The data:

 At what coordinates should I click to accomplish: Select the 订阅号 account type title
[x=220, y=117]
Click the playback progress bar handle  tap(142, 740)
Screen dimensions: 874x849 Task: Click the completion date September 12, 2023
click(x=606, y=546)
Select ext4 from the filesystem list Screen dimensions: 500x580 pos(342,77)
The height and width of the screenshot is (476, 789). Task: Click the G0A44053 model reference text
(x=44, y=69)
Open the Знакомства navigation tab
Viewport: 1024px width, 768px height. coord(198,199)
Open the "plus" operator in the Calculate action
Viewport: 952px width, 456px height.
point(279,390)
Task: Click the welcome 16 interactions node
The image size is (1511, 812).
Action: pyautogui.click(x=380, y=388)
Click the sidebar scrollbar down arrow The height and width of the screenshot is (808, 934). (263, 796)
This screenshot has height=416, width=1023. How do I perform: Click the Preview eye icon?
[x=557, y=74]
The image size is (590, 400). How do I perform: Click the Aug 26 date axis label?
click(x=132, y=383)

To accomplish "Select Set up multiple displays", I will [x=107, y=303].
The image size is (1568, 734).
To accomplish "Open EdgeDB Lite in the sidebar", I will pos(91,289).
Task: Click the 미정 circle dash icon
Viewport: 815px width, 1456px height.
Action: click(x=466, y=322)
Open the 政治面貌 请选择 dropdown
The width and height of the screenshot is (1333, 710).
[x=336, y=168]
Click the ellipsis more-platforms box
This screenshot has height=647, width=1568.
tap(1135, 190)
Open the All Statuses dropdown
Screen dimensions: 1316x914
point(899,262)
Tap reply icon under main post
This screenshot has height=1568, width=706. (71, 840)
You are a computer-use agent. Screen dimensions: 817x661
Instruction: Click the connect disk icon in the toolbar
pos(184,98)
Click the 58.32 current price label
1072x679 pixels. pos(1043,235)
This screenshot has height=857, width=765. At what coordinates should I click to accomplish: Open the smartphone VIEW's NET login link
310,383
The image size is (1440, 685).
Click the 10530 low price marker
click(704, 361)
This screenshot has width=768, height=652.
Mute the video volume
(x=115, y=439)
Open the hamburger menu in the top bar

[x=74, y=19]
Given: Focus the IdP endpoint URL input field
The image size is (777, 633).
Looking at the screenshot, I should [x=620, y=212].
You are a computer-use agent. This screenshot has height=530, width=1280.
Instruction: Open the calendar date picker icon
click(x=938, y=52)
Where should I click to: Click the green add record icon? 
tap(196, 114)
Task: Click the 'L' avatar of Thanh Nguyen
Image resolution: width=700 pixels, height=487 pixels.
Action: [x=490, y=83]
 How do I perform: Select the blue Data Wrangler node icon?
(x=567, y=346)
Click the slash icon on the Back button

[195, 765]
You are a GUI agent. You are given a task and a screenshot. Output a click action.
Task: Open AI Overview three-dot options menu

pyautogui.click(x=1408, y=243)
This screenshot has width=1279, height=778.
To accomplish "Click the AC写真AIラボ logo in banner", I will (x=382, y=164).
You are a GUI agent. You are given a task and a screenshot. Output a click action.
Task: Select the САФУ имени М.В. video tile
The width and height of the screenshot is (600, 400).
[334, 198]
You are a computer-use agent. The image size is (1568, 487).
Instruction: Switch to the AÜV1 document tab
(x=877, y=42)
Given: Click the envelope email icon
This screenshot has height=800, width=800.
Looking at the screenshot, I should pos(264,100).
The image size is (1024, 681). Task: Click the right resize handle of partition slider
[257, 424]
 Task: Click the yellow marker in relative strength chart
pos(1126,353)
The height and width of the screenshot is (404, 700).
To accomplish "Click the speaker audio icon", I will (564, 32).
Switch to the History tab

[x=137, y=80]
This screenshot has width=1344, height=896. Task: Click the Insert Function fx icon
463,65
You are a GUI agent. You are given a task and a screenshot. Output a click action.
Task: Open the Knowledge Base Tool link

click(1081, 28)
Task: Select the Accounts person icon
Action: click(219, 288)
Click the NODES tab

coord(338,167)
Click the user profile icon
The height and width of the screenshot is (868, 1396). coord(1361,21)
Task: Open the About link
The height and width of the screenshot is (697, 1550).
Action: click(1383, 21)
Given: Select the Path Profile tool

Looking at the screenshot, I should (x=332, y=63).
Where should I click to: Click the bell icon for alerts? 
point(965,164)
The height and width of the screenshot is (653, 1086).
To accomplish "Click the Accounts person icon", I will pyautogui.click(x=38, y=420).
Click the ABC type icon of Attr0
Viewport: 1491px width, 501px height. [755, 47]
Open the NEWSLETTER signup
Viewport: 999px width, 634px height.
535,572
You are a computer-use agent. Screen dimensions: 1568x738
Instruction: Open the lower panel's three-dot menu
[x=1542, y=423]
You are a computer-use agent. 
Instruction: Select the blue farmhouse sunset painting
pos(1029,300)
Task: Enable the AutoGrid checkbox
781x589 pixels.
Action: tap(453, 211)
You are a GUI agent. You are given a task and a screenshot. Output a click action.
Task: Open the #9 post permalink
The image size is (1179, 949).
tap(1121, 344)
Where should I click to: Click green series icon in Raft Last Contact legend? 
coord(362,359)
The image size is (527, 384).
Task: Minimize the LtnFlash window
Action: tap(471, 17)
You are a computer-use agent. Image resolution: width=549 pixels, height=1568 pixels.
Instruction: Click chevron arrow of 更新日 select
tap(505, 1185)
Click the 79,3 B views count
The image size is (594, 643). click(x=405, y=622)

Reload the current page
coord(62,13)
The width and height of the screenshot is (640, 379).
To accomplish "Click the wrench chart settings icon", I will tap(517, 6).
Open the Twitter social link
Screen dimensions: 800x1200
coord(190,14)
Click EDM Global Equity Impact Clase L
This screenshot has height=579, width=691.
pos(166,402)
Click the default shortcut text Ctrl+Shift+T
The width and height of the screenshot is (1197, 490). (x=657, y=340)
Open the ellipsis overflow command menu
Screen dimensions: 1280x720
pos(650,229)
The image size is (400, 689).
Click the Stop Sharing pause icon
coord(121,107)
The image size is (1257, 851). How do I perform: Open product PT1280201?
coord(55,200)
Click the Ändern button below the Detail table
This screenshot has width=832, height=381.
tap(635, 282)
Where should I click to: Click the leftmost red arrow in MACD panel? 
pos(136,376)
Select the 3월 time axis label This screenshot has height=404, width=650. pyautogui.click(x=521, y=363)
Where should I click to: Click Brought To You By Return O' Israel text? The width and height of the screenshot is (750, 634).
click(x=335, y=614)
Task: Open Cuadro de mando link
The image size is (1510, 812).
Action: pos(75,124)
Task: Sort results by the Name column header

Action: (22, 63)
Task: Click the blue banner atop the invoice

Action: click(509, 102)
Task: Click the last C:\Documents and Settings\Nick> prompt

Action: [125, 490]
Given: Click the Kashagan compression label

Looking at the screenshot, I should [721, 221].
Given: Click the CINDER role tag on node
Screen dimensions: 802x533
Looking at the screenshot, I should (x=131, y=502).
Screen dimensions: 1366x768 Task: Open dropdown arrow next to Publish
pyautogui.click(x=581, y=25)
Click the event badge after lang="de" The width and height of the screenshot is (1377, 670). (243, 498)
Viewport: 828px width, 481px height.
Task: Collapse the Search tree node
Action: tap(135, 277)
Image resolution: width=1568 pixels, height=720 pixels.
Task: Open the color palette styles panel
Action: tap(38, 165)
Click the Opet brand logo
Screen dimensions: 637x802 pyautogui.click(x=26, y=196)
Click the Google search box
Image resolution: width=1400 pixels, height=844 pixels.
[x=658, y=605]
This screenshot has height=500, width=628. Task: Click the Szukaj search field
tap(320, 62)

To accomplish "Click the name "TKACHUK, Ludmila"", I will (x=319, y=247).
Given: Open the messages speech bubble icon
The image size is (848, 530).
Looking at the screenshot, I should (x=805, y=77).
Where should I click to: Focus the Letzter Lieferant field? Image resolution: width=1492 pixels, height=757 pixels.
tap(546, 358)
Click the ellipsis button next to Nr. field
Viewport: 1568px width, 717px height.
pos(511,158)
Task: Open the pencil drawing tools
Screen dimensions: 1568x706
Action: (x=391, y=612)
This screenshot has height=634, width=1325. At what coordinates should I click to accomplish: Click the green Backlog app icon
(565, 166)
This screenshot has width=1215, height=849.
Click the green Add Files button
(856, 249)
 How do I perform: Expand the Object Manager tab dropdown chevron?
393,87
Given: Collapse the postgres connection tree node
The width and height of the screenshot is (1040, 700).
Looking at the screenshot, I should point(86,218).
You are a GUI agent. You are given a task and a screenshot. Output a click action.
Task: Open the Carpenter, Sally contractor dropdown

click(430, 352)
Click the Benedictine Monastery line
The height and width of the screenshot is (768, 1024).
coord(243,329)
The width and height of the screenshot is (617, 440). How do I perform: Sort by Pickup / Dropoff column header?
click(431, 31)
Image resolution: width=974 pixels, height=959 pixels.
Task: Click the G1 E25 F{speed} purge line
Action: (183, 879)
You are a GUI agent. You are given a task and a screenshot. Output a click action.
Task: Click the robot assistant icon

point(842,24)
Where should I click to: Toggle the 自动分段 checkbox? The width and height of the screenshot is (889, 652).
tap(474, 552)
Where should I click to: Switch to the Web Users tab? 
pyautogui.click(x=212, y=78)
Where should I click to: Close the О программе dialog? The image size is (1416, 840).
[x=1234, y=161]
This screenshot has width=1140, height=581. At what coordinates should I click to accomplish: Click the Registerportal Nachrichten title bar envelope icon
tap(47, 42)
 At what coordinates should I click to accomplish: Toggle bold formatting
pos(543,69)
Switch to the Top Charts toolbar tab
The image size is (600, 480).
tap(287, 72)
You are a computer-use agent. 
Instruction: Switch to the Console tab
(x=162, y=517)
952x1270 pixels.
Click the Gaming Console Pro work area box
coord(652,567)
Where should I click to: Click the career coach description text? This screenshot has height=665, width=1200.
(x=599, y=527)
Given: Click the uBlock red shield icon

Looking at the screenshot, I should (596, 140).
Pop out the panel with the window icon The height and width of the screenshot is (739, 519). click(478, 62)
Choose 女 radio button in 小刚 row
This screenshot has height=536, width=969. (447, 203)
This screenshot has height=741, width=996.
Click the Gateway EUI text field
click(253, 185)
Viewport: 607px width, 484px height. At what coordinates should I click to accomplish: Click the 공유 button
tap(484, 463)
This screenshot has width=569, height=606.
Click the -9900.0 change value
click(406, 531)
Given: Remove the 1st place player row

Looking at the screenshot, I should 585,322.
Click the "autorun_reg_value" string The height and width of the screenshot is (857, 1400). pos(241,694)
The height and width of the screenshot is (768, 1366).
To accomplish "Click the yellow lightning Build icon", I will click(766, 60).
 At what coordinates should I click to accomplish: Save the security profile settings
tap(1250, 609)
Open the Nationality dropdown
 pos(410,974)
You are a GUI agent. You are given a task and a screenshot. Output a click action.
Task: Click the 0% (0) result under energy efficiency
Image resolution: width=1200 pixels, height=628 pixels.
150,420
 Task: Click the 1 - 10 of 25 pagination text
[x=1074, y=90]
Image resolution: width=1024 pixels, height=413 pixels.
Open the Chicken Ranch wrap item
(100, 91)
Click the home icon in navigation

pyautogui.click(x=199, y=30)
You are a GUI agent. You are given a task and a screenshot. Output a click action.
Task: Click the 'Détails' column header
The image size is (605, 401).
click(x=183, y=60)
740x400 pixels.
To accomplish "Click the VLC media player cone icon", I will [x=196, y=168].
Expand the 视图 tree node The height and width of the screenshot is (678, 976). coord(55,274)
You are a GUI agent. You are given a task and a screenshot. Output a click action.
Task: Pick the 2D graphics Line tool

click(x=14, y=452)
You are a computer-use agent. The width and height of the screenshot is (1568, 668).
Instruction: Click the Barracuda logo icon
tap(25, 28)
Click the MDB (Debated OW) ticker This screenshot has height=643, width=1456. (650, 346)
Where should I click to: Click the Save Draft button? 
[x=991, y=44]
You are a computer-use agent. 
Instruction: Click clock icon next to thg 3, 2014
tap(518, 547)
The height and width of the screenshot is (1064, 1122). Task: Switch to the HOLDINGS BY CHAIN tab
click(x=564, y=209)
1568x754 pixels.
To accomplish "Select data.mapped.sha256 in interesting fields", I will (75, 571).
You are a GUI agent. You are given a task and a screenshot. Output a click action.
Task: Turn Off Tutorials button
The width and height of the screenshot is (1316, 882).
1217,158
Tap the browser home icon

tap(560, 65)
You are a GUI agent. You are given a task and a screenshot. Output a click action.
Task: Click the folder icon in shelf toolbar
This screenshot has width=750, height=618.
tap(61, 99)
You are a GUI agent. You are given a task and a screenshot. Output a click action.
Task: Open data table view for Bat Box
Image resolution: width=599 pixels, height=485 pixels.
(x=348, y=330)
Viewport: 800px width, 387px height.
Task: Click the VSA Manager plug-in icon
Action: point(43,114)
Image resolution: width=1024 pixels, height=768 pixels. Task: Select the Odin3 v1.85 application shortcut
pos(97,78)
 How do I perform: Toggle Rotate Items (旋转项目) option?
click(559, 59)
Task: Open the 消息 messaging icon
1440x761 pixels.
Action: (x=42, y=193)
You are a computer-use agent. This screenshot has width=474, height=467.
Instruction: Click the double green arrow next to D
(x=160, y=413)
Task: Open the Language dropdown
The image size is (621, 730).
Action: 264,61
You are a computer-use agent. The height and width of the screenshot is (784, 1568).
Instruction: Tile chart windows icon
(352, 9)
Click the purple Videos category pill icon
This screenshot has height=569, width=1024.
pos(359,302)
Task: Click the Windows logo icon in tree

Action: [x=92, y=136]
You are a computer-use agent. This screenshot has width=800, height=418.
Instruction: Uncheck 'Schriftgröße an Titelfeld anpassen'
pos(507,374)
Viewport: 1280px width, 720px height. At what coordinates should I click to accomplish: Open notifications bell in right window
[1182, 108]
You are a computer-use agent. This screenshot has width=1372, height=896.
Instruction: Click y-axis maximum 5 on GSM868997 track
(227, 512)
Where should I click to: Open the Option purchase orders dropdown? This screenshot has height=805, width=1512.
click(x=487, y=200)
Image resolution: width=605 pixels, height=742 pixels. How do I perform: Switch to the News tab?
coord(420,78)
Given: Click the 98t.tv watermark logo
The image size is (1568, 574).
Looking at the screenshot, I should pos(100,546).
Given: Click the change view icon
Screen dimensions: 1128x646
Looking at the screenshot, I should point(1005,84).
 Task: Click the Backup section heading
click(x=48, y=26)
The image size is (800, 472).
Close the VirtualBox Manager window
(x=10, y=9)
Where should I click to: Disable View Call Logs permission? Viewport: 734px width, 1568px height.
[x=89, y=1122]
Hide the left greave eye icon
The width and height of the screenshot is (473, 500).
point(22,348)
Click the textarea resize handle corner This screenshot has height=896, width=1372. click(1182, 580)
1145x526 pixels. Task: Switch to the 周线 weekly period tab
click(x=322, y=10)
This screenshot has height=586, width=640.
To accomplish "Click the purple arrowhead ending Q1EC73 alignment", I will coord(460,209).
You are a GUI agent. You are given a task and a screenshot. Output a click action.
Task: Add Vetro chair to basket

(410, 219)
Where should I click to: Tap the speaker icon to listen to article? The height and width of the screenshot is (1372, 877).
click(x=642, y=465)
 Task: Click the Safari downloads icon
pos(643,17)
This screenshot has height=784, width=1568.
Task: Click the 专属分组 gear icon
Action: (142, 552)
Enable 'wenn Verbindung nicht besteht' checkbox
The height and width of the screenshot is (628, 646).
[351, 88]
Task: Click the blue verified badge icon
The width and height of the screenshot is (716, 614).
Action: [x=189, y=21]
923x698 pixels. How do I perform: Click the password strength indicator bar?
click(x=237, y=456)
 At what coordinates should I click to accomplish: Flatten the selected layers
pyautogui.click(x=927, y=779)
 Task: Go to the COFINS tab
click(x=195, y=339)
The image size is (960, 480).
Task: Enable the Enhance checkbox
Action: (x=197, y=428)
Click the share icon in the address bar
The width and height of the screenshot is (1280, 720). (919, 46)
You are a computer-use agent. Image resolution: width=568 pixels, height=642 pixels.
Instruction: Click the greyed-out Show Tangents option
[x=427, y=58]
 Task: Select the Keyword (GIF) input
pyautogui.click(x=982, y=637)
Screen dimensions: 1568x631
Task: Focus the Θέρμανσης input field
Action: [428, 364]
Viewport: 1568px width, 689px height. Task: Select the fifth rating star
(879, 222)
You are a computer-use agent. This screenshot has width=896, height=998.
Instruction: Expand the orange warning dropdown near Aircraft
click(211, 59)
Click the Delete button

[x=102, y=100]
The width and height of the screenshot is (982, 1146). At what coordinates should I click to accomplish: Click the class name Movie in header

What the task asks: Reproduce exactly the first line of the listing and every line after it, through the one containing "Select ext4 from". Nothing else belongs in the output.

Written reply:
 At what coordinates should I click to accomplish: Select the 订阅号 account type title
[x=220, y=117]
Click the playback progress bar handle  tap(142, 740)
Screen dimensions: 874x849 Task: Click the completion date September 12, 2023
click(x=606, y=546)
Select ext4 from the filesystem list Screen dimensions: 500x580 pos(342,77)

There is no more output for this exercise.